- **WHAT YOU ARE ASKED TO DO**
Print the following lines verbatim and in their original order, with no alterations.

- **ROWS**
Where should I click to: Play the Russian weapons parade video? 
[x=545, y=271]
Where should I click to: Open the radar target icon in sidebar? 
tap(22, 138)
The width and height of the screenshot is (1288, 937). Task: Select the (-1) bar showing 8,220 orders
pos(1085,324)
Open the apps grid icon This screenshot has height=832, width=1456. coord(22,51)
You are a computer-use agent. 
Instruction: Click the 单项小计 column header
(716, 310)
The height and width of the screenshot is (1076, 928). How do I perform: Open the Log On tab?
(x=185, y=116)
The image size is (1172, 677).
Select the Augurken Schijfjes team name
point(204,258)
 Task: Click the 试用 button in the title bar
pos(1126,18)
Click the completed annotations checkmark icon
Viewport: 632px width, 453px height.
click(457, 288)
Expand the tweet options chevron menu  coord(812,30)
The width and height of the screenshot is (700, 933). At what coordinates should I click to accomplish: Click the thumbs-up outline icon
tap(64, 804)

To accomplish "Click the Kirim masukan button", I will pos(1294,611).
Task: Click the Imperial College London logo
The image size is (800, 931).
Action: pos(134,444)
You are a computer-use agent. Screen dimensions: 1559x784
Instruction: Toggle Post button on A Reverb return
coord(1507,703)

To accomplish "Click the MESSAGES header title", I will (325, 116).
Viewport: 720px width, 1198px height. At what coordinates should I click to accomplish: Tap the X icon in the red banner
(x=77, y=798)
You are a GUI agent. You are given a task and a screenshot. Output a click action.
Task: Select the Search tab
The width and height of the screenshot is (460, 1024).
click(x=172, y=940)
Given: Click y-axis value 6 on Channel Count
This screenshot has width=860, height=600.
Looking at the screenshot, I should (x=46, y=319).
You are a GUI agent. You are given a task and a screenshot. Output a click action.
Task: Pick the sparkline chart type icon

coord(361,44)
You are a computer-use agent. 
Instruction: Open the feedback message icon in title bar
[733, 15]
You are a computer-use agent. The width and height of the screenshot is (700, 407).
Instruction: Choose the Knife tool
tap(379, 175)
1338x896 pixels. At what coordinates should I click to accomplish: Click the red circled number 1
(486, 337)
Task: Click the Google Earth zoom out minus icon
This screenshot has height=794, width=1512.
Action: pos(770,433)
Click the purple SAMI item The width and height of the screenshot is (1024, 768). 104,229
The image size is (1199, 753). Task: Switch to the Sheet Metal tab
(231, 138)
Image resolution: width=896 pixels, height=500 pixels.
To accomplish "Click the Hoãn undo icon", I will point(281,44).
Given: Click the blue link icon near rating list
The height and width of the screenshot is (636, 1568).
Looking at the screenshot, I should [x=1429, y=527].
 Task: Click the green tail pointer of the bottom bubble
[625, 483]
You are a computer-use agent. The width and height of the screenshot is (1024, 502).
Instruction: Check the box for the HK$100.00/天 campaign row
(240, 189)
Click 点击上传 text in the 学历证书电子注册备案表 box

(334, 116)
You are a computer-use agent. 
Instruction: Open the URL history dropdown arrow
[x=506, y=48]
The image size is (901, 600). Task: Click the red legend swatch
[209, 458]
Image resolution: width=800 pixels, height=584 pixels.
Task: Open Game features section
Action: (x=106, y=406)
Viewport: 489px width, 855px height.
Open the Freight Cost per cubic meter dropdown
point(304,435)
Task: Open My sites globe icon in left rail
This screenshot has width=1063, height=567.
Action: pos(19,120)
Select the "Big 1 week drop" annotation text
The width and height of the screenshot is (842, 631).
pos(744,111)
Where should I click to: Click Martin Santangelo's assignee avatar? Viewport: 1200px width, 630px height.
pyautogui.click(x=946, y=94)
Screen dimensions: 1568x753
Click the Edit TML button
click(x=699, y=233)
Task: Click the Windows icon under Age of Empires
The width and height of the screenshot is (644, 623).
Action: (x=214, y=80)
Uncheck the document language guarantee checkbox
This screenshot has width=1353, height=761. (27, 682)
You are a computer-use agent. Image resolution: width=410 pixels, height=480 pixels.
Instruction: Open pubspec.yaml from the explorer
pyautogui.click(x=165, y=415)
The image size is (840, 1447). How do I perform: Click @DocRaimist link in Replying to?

- **COMPLETE OUTPUT**
Where should I click to: Play the Russian weapons parade video? 
[x=545, y=271]
Where should I click to: Open the radar target icon in sidebar? 
tap(22, 138)
The width and height of the screenshot is (1288, 937). Task: Select the (-1) bar showing 8,220 orders
pos(1085,324)
Open the apps grid icon This screenshot has height=832, width=1456. coord(22,51)
You are a computer-use agent. 
Instruction: Click the 单项小计 column header
(716, 310)
The height and width of the screenshot is (1076, 928). How do I perform: Open the Log On tab?
(x=185, y=116)
The image size is (1172, 677).
Select the Augurken Schijfjes team name
point(204,258)
 Task: Click the 试用 button in the title bar
pos(1126,18)
Click the completed annotations checkmark icon
Viewport: 632px width, 453px height.
click(457, 288)
Expand the tweet options chevron menu  coord(812,30)
The width and height of the screenshot is (700, 933). At what coordinates should I click to accomplish: Click the thumbs-up outline icon
tap(64, 804)

To accomplish "Click the Kirim masukan button", I will pos(1294,611).
Task: Click the Imperial College London logo
The image size is (800, 931).
Action: pos(134,444)
You are a computer-use agent. Screen dimensions: 1559x784
Instruction: Toggle Post button on A Reverb return
coord(1507,703)

To accomplish "Click the MESSAGES header title", I will (325, 116).
Viewport: 720px width, 1198px height. At what coordinates should I click to accomplish: Tap the X icon in the red banner
(x=77, y=798)
You are a GUI agent. You are given a task and a screenshot. Output a click action.
Task: Select the Search tab
The width and height of the screenshot is (460, 1024).
click(x=172, y=940)
Given: Click y-axis value 6 on Channel Count
This screenshot has width=860, height=600.
Looking at the screenshot, I should (x=46, y=319).
You are a GUI agent. You are given a task and a screenshot. Output a click action.
Task: Pick the sparkline chart type icon

coord(361,44)
You are a computer-use agent. 
Instruction: Open the feedback message icon in title bar
[733, 15]
You are a computer-use agent. The width and height of the screenshot is (700, 407).
Instruction: Choose the Knife tool
tap(379, 175)
1338x896 pixels. At what coordinates should I click to accomplish: Click the red circled number 1
(486, 337)
Task: Click the Google Earth zoom out minus icon
This screenshot has height=794, width=1512.
Action: pos(770,433)
Click the purple SAMI item The width and height of the screenshot is (1024, 768). 104,229
The image size is (1199, 753). Task: Switch to the Sheet Metal tab
(231, 138)
Image resolution: width=896 pixels, height=500 pixels.
To accomplish "Click the Hoãn undo icon", I will point(281,44).
Given: Click the blue link icon near rating list
The height and width of the screenshot is (636, 1568).
Looking at the screenshot, I should [x=1429, y=527].
 Task: Click the green tail pointer of the bottom bubble
[625, 483]
You are a computer-use agent. The width and height of the screenshot is (1024, 502).
Instruction: Check the box for the HK$100.00/天 campaign row
(240, 189)
Click 点击上传 text in the 学历证书电子注册备案表 box

(334, 116)
You are a computer-use agent. 
Instruction: Open the URL history dropdown arrow
[x=506, y=48]
The image size is (901, 600). Task: Click the red legend swatch
[209, 458]
Image resolution: width=800 pixels, height=584 pixels.
Task: Open Game features section
Action: (x=106, y=406)
Viewport: 489px width, 855px height.
Open the Freight Cost per cubic meter dropdown
point(304,435)
Task: Open My sites globe icon in left rail
This screenshot has width=1063, height=567.
Action: pos(19,120)
Select the "Big 1 week drop" annotation text
The width and height of the screenshot is (842, 631).
pos(744,111)
Where should I click to: Click Martin Santangelo's assignee avatar? Viewport: 1200px width, 630px height.
pyautogui.click(x=946, y=94)
Screen dimensions: 1568x753
Click the Edit TML button
click(x=699, y=233)
Task: Click the Windows icon under Age of Empires
The width and height of the screenshot is (644, 623).
Action: (x=214, y=80)
Uncheck the document language guarantee checkbox
This screenshot has width=1353, height=761. (27, 682)
You are a computer-use agent. Image resolution: width=410 pixels, height=480 pixels.
Instruction: Open pubspec.yaml from the explorer
pyautogui.click(x=165, y=415)
The image size is (840, 1447). How do I perform: Click @DocRaimist link in Replying to?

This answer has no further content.